Jacques Attali et le lobby du tabac
Par Erwan Le Vexier le mardi 8 février 2011, - Sciences et technologies - Lien permanent
Jacques Attali vient de lancer un pavé dans la marre en proposant l'arrêt pur et simple de la vente de tabac.
Dans son billet publié sur son blog, que je vous invite à lire si vous ne l'avez pas encore fait, l'économiste, écrivain et conseiller d'Etat honoraire s'attaque à un tabou en osant proposer l'interdiction totale du tabac.
Bien entendu, la prohibition ne sera pas la solution, on le voit bien avec la drogue. Le plus important dans le débat qui vient d'être ouvert c'est que soit mis en évidence l'hypocrisie d'un système qui n'a aucun sens. Il est tout à faire normal de dissuader les fumeurs de fumer car c'est mauvais pour leur santé mais il ne faut surtout pas retirer ce qui les tue... Pourtant il faut bien aller jusqu'au bout du raisonnement. Si le tabac est aussi nocif que cela est admis par tous alors permettre sa vente serait un crime...
Principe de précaution...
Je trouve que le patron des buralistes, Pascal Montredon, devrait mieux choisir ses mots lorsqu'il qualifie les écrits de Jacques Attali de "propos totalitaires" alors que la question concerne tout de même de produits toxiques contenant des substances cancérigènes parfois radioactives. Lorsqu'il a fallu abattre et brûler des troupeaux entier de vaches en raison d'une suspicion de "vache folle" personne n'a crié au "totalitarisme". Pourtant il ne s'agissait que d'une simple suspicion, sans preuve directe de la présence d'une maladie dont la transmission à l'homme n'a jamais été bien claire. Dans le cas du tabac on connaît les dégâts pour les fumeurs mais également pour leur entourage. Il est parfaitement admis que l'on "désamiante" les lieux et locaux estimés dangereux pour la santé. Là non plus personne n'a parlé de totalitarisme. Mais quand il s'agit de tabac on touche à un tabou. La cigarette aide à se sentir bien. Roselyne Bachelot, alors encore Ministre de la Santé avait déclaré que statistiquement les chômeurs fumaient davantage. Priver le citoyen de ce petit moment de "bonheur" serait une atteinte à sa liberté, malgré les études d'addiction au tabac. Alors plutôt que de le priver on préfère lui soutirer toujours plus d'argent en augmentant les taxes... Oui mais pour "son bien". L'Etat culpabilise les fumeurs à grands renforts de campagnes publicitaires coûteuses, "fumer c'est mal!", "fumer tue", "fumer est mauvais pour votre santé" sous prétexte de les inciter à arrêter de fumer mais pas de consommer.

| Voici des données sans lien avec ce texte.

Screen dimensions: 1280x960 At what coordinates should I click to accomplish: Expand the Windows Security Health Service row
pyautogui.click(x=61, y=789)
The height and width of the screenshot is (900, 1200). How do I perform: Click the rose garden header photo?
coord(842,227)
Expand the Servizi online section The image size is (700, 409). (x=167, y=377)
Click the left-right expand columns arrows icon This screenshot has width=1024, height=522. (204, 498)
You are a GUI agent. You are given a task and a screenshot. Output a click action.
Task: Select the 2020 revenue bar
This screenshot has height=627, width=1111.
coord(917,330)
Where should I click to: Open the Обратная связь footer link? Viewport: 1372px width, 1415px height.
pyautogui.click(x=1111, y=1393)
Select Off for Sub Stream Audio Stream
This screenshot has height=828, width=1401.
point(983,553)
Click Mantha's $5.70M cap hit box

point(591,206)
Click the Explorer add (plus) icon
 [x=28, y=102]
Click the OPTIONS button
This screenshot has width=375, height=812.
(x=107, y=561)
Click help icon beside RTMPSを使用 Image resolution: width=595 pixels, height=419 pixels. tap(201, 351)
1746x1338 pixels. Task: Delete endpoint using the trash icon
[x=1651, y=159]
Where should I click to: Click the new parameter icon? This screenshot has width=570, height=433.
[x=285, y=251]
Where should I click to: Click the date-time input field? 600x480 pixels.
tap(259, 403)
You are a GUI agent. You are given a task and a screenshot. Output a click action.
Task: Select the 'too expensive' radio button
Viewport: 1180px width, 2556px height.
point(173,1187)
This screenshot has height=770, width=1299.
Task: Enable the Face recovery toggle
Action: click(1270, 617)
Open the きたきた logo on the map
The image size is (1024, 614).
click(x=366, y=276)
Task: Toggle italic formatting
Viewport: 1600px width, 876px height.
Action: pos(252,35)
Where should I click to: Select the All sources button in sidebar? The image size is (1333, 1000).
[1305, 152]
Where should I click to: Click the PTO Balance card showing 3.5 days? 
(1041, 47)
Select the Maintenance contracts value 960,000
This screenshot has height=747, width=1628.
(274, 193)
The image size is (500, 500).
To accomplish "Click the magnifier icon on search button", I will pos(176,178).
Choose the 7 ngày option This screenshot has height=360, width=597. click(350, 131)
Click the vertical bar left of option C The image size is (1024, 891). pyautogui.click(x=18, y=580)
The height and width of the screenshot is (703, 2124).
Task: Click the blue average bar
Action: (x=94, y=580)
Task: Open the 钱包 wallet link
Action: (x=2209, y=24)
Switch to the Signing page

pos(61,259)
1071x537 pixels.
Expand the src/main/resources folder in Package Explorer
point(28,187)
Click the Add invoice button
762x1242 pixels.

Protection des libertés ou des intérêts?
Il est intéressant de souligner que Jacques Attali a lancé cette idée en partant d'une comparaison avec le scandale du Médiator. Un médicament finalement plus dangereux qu'utile. Dans cette affaire, le laboratoire pharmaceutique a été stigmatisé. Mais cela ne doit pas faire oublier une chose essentielle. Un médicament comme le Médiator (et ses petits camarades) ne pouvait être vendu sans les feux verts officiels émanant de l'Etat. Il en est de même pour le tabac. Seuls les intérêts financiers priment dans ces deux cas. Il m'est difficile de ne pas me remémorer des événements dont j'ai été témoin concernant des avancées en matière de thérapies qui ont été tuées dans l'oeuf pour protéger certains de ces mêmes intérêts financiers. Une phrase qui circulaient dans les milieux médicaux il y a bien des années disait "le cancer fait vivre plus de personnes qu'il n'en tue". Cela résume parfaitement le levé de boucliers provoqué par les propos de Jacques Attali.
On peut simplement s'étonner et se demander pourquoi Jacques Attali lance cette idée seulement en 2011 alors qu'il a été depuis bien longtemps le conseiller de nombreuses personnes influentes, y compris d'un Président de la République (de 1981 à 1991).